RADICI – Ciò che resta dell’ego

RADICI – Ciò che resta dell’ego 

Soggetto, Regia e Drammaturgia: Gianluca Paolisso

Con: Daria Contento, Piero Grant

Riprese video e montaggio: Daniele Garigliano

Musiche originali: Samuele Cestola

Foto di scena: Simone Galli

 

 

RADICI, ciò che resta dell’Ego, nasce da una domanda che mi assilla in quest’ ultimo periodo: chi è l’Attore? E’ un semplice interprete, un esecutore di visioni esterne, o un motore narrativo, una individualità complessa da coltivare e ritrovare?

Poi mi son chiesto: chi è l’Attore oggi, e qual è il mondo nel quale si trova a vivere e ad agire, quali sono le dinamiche che lo animano?

Soprattutto, cosa resta di sano in un contesto troppo spesso mosso da invidie, scazzottamenti e maldicenze?

Ecco, in RADICI, ciò che resta dell’Ego, ho voluto raccontare, per la prima volta dietro la macchina da presa, un processo per immagini, un passaggio di visione che ritengo fondamentale per chi fa il nostro lavoro.
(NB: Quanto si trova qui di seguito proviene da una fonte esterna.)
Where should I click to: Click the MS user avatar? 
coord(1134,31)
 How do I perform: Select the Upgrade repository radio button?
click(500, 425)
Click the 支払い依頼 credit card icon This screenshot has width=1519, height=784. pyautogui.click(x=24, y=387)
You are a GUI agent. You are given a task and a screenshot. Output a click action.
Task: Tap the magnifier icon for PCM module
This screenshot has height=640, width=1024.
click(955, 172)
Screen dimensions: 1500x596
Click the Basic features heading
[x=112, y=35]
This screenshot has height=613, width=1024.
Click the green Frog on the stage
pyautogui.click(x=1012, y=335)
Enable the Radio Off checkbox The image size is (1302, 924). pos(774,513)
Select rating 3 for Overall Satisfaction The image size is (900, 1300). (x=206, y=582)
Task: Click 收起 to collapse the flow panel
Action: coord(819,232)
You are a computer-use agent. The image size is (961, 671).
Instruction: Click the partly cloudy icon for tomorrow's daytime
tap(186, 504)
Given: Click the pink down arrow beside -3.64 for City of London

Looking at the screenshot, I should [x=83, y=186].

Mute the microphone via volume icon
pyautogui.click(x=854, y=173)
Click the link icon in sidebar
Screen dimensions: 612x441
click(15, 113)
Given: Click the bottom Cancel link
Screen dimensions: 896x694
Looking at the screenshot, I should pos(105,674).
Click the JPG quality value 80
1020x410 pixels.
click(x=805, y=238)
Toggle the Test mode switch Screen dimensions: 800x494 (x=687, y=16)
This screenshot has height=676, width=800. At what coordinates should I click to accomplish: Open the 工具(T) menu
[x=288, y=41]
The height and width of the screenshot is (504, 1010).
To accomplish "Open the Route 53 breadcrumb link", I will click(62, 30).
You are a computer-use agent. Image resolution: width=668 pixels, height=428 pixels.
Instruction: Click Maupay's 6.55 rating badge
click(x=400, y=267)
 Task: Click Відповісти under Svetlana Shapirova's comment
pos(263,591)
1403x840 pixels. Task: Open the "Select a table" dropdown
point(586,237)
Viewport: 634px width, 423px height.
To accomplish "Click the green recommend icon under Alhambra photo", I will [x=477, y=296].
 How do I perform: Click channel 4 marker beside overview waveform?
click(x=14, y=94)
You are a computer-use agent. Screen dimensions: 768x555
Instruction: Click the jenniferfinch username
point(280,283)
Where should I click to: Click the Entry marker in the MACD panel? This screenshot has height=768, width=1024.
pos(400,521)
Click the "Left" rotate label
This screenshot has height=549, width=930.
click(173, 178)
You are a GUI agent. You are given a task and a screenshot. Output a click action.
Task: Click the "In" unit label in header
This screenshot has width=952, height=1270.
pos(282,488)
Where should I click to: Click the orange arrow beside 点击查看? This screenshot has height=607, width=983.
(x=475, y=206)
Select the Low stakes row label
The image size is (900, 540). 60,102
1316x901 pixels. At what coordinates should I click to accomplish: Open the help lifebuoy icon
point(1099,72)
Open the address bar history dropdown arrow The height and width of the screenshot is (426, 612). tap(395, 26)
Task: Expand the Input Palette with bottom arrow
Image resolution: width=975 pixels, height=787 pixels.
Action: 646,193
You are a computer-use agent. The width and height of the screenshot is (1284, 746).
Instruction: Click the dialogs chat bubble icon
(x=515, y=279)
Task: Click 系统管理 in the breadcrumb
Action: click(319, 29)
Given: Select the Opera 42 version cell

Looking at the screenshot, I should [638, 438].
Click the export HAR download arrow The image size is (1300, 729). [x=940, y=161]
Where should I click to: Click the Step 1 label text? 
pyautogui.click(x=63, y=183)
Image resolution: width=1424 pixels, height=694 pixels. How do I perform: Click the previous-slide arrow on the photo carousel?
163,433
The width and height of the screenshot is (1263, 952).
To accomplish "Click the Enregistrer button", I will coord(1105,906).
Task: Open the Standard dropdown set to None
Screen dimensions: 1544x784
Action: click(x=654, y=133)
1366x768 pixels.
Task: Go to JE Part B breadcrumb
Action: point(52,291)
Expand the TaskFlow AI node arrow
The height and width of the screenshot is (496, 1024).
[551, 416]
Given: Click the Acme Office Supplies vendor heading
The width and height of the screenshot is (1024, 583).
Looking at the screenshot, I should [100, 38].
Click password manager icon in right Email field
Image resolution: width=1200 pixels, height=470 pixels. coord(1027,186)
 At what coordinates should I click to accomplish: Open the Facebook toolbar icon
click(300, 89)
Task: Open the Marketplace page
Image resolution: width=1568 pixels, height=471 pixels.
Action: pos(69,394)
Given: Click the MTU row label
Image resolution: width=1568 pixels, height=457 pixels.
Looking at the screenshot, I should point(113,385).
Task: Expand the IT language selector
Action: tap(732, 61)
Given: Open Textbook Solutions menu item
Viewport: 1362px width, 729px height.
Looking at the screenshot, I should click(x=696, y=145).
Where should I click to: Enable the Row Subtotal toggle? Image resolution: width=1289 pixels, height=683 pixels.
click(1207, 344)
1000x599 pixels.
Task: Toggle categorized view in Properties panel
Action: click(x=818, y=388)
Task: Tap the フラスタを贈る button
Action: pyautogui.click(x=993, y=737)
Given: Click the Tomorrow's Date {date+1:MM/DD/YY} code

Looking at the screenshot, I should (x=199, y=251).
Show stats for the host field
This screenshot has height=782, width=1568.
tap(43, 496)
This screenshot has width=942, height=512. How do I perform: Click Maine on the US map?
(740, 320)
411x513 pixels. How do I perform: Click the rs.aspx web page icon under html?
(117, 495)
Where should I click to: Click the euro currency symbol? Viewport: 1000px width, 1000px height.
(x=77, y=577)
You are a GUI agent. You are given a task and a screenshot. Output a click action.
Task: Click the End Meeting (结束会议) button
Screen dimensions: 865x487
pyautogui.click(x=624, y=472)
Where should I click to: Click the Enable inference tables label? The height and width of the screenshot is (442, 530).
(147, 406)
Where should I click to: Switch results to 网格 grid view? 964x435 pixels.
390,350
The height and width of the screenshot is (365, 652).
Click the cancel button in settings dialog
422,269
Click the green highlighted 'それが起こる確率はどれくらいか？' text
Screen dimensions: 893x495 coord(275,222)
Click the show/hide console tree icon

Troviamo dunque un Attrice e un Attore, ognuno nella propria zona di luce: si muovono di fronte al pubblico non tanto per comunicare, trasmettere, raccontare qualcosa, ma più che altro per apparire, per mostrare un presunto talento.

Ma ad un tratto questa “danza” li soffoca, si fa stringente, sempre di più, fin quando un inaspettato cambio luce li porta ad una ri-scoperta:”Non sono solo sul palcoscenico”.

E dunque queste due umanità così concentrate su se stesse si avvicinano, si liberano dai colori malati dell’Ego e avviano dopo tempo immemorabile un timido contatto, che forse porterà alla nascita di un processo creativo, chi lo sa. Di certo la luna, presente in tutto l’arco narrativo dello shortmovie, porterà i due protagonisti a ricontattare le radici più profonde non solo dell’essere teatranti, ma dell’essere umano: la condivisione autentica, l’amore per l’altro.

Credo che solo tramite questa consapevolezza in fieri sia possibile creare qualcosa di importante, e quindi scalzare una precarietà sempre più ritorta su se stessa, incancrenita.

E’ tutto così idilliaco, o forse ci troviamo nei meandri di un sogno, dolce e utopico?

Il risveglio sarà più duro del previsto, eppure, anche nei crudi contorni del reale, è possibile avviare una grande rivoluzione, che può nascere solo dal nostro sguardo.